My mum always says it's because we read so much with both dses but that's crap. Most people read and try to motivate their children IMO.

ithaka · 28/01/2014 17:19

I am afraid I do take a bit of credit, although I know I shouldn't. It is soooo hard to be modest when your children shine. Plus, it is blooming hard work being a mum & the occasional smugfest at their achievements is one of the perks. (It doesn't make you popular though, so is best confined to granny & other close family that love my little petals)

Retropear · 28/01/2014 17:20

And personality/school has a lot to do with it.

You might have a bright child who can't be arsed,I have.

My dc also attend a school who push the bright child ideal(confident,vocal,driven etc)and ignore the qwerky, quiet,scruffy and less confident kids.

Sooooo I have 3 kids pretty similar.

Bright,driven G&T boy who matured early has been pushed more by school from rec,his twin equally bright(scruffy daydreamer was ignored for years).Now they are starting to push him and he has matured/become more driven,is working harder etc they're achieving more similar grades.

Dd is still ignored,still hasn't matured and wouldn't be classed as bright but she is the same as the other two if not better in certain things.She will get there and she will have her day and I will be shouting it from the rooftops.

Yes I am bitter.Grin

ChocolateWombat · 28/01/2014 17:38

Have any of you read the chapter in the book FREAKANOMICS about this? It looks at a study of a huge sample of children in the USA and their outcomes in school (which you might not think are a perfect way to judge intelligence, but are certainly measurable) and a variety of facts that could be seen to correlate to them. It looks at the influence of 16 different things, such as the age parents had a child, parents educational attainment, if parents read to children, if they took them to museums etc. they then categorise these factors into 2 groups.

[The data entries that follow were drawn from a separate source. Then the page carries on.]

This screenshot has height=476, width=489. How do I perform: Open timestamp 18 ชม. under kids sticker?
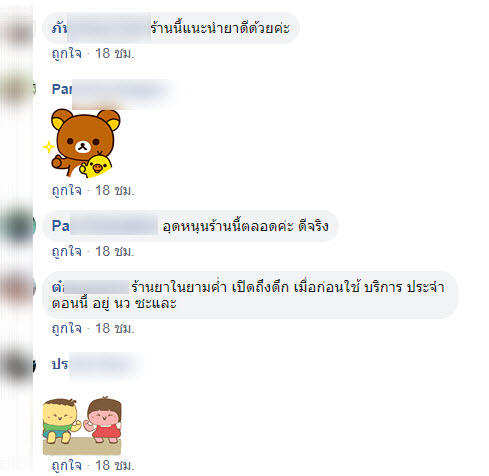115,465
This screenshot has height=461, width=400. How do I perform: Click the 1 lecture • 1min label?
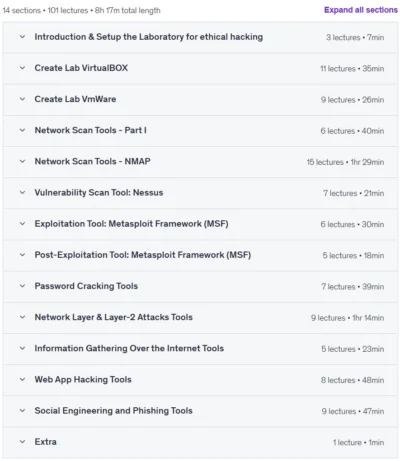coord(359,442)
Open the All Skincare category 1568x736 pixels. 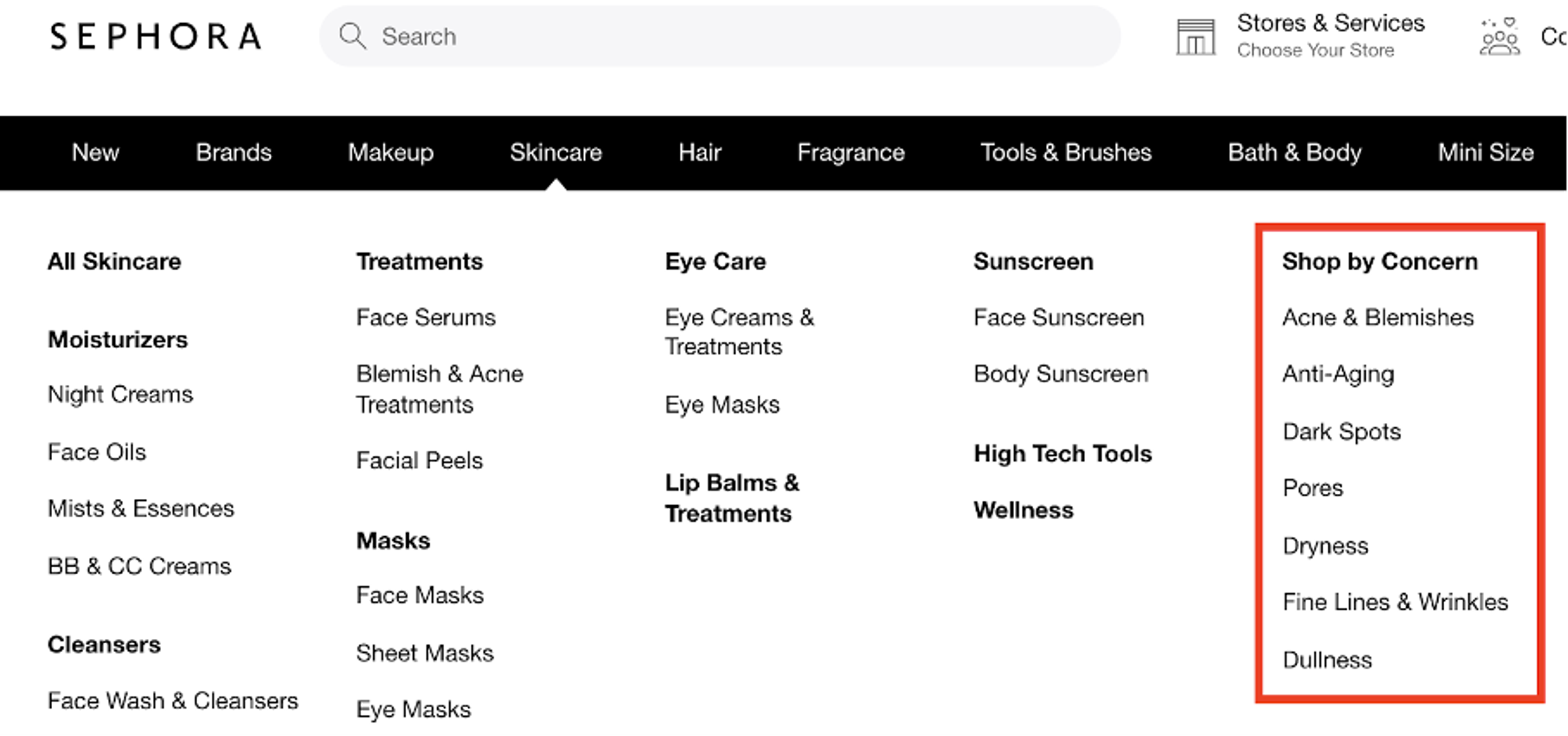[114, 261]
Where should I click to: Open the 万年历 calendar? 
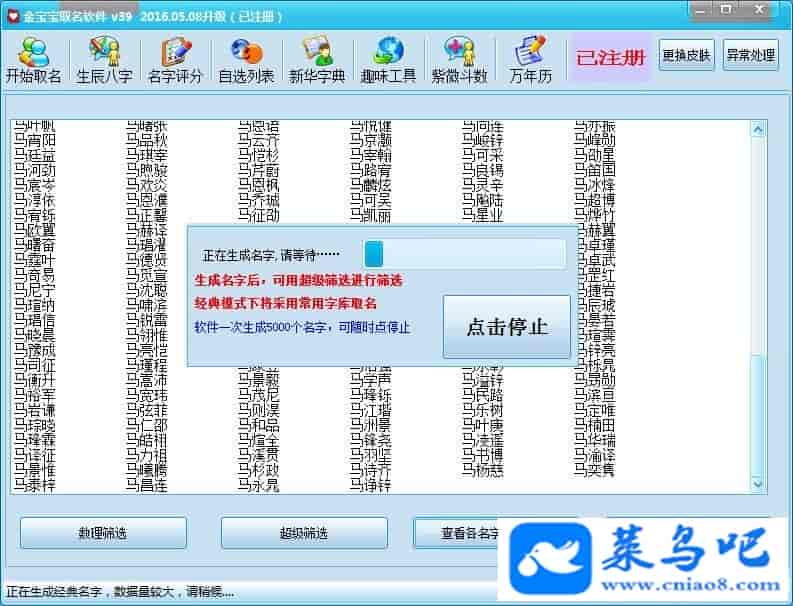(x=529, y=59)
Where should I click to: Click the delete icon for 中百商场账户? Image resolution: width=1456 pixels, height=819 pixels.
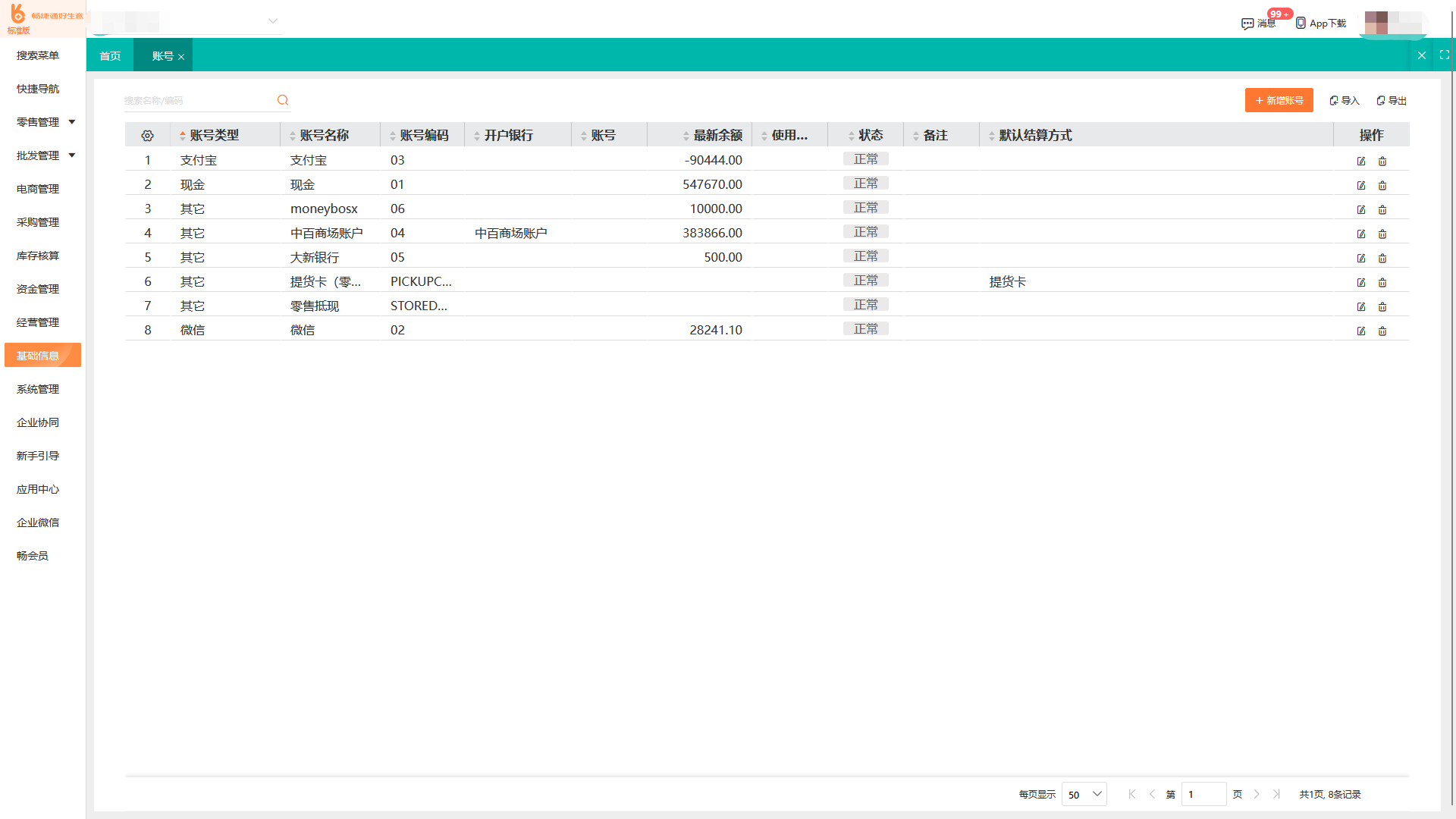coord(1383,232)
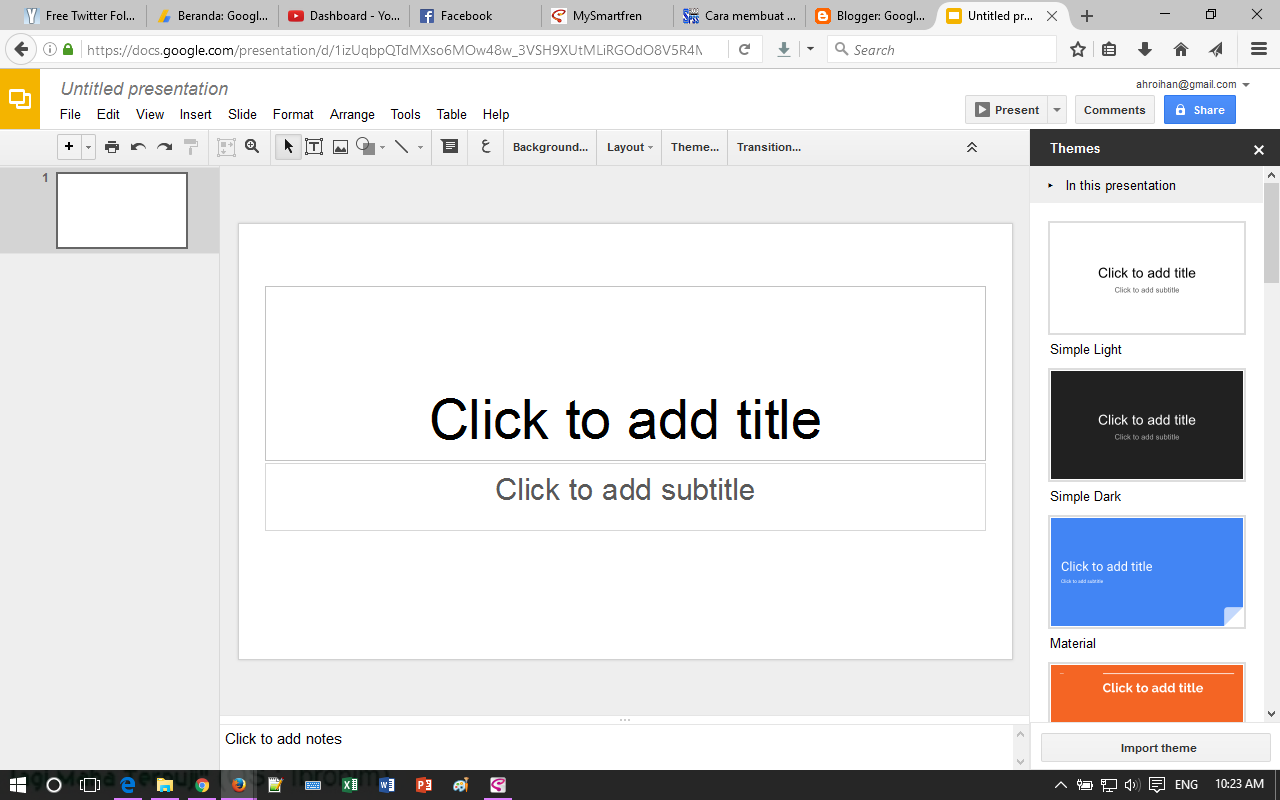1280x800 pixels.
Task: Click the Print icon
Action: (x=112, y=146)
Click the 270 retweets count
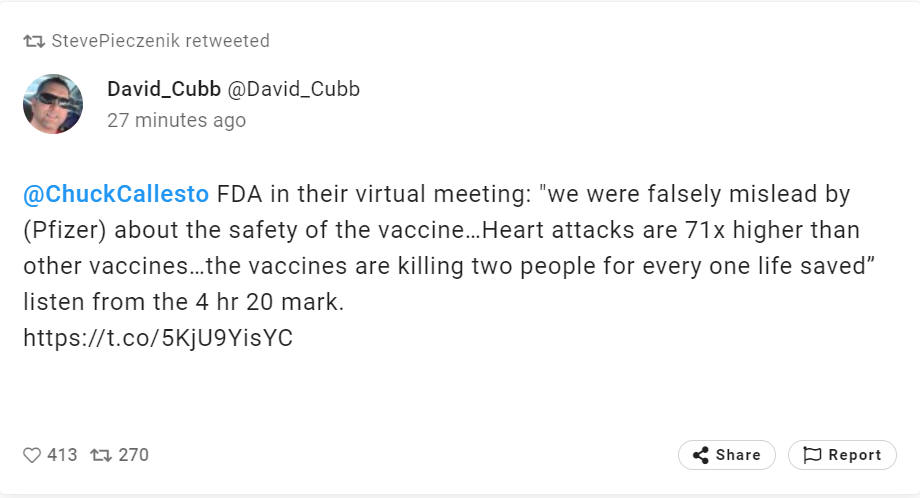 pyautogui.click(x=134, y=455)
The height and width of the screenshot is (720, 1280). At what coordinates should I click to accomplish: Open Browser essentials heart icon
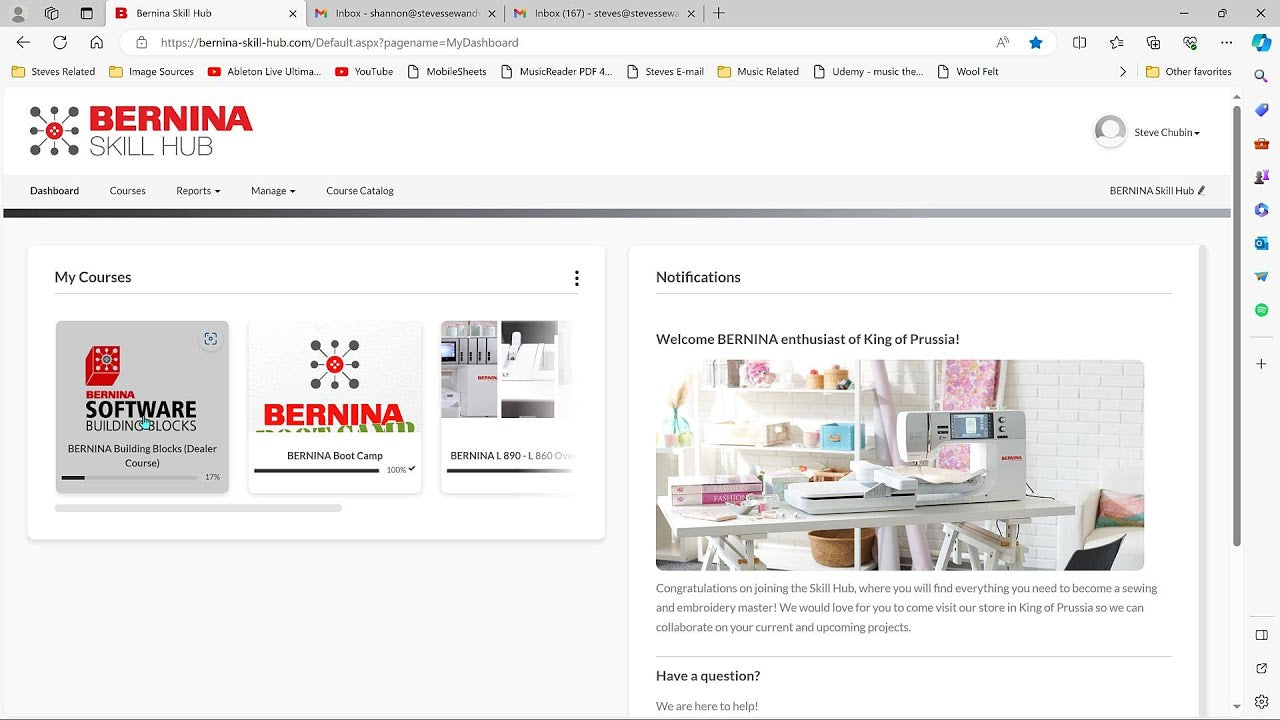point(1190,43)
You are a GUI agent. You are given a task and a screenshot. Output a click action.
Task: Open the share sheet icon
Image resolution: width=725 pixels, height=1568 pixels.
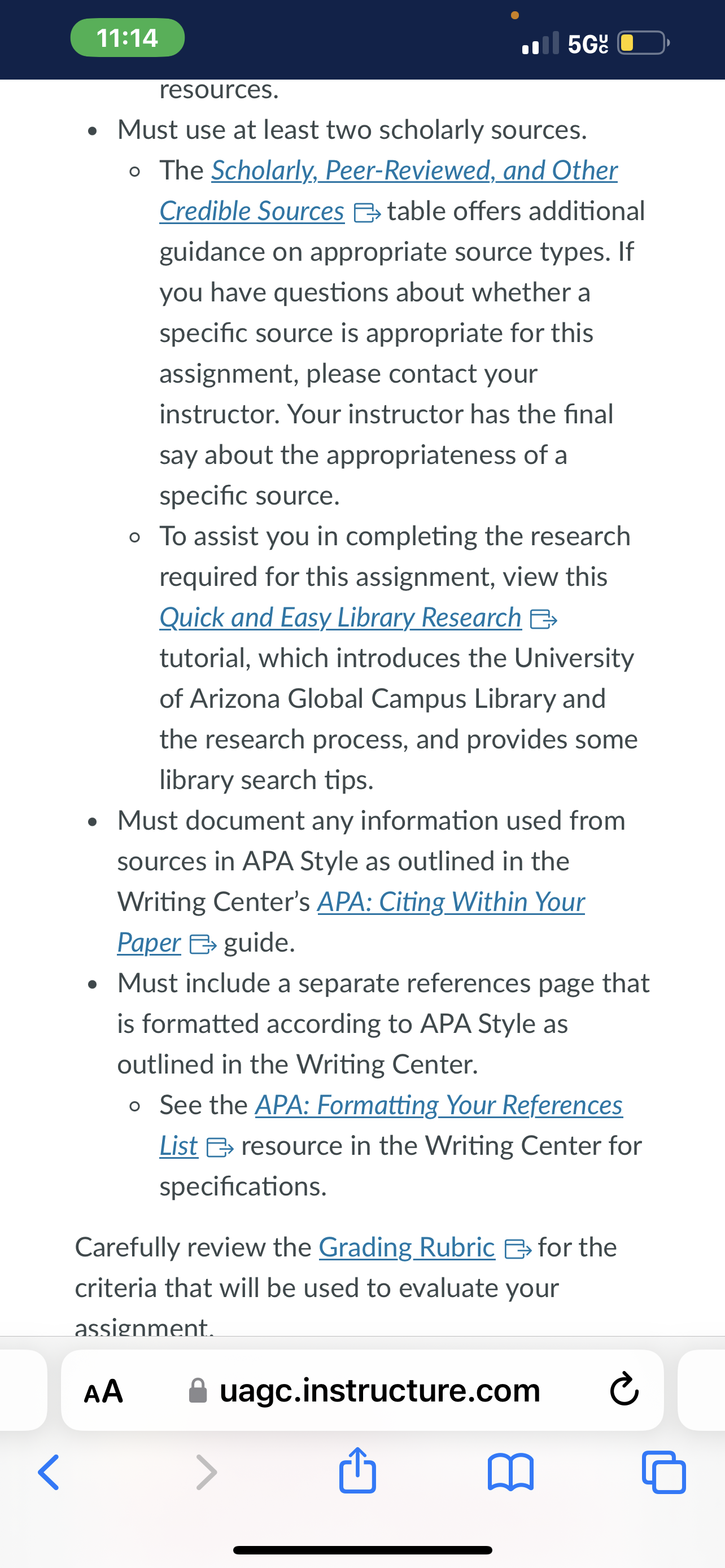(357, 1469)
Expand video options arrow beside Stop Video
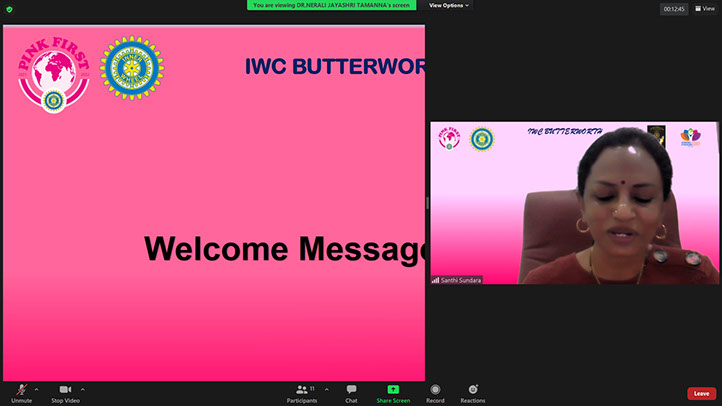 (83, 389)
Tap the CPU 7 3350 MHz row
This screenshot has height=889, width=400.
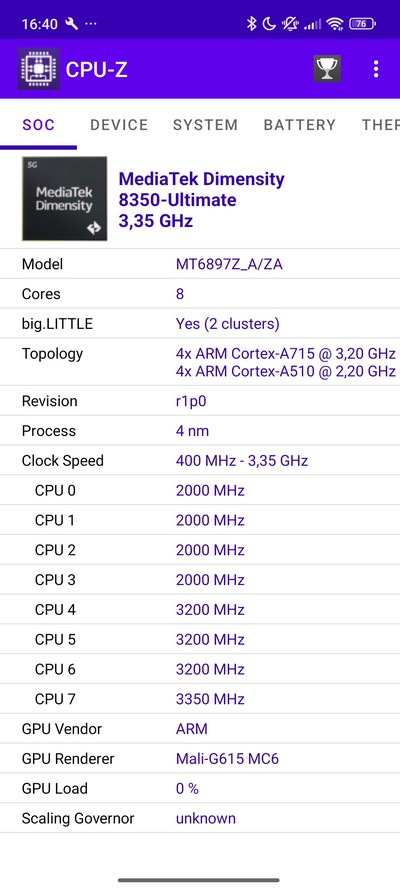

One group odd factors is what parents DO (ie nurture) and the other is what the parents ARE(ie nature). They find a much stronger correlation (not necessarily same as causation) between childrens outcomes and the things about who the parents ARE than what they DO with their children. So things we think make a big difference such as reading to our children, taking them to museums etc come out as less significant than WHO the parents are, which you could consider to be their genetics Or nature I suppose. It's interesting and not what we really want to hear as parents as we like to hear those things make a big difference.
Not saying those things make no difference, just perhaps less than the nature issue.